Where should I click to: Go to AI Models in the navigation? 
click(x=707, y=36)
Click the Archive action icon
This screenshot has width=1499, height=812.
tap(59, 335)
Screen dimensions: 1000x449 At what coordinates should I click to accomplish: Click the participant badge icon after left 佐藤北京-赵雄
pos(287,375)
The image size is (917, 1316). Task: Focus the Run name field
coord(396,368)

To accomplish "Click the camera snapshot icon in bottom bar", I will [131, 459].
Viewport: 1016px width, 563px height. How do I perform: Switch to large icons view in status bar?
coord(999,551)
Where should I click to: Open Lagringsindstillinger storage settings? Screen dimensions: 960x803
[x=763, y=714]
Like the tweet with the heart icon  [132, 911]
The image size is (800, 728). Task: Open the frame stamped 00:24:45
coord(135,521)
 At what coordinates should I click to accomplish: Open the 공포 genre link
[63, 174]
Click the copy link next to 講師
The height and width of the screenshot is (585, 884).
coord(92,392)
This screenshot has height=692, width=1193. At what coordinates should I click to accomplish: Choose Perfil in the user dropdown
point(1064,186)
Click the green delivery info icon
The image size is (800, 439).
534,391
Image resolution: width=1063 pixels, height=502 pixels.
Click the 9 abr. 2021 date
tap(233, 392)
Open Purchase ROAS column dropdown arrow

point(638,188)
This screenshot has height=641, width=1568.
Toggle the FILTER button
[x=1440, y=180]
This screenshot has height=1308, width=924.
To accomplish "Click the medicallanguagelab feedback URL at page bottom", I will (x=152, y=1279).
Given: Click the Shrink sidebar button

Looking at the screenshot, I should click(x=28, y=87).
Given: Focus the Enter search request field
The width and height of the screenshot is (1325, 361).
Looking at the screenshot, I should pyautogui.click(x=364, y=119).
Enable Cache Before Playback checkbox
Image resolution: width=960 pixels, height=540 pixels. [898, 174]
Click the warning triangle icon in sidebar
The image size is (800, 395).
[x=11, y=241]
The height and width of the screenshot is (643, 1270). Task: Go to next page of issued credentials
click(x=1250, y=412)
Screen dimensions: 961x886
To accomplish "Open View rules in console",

▸ **TRY IT**
Could you print the lines of the records above from the one containing "Given: Click the Shrink sidebar button" through the last, exactly and with no additions?

▸ **RESPONSE**
Given: Click the Shrink sidebar button

Looking at the screenshot, I should click(x=28, y=87).
Given: Focus the Enter search request field
The width and height of the screenshot is (1325, 361).
Looking at the screenshot, I should pyautogui.click(x=364, y=119).
Enable Cache Before Playback checkbox
Image resolution: width=960 pixels, height=540 pixels. [898, 174]
Click the warning triangle icon in sidebar
The image size is (800, 395).
[x=11, y=241]
The height and width of the screenshot is (643, 1270). Task: Go to next page of issued credentials
click(x=1250, y=412)
Screen dimensions: 961x886
To accomplish "Open View rules in console",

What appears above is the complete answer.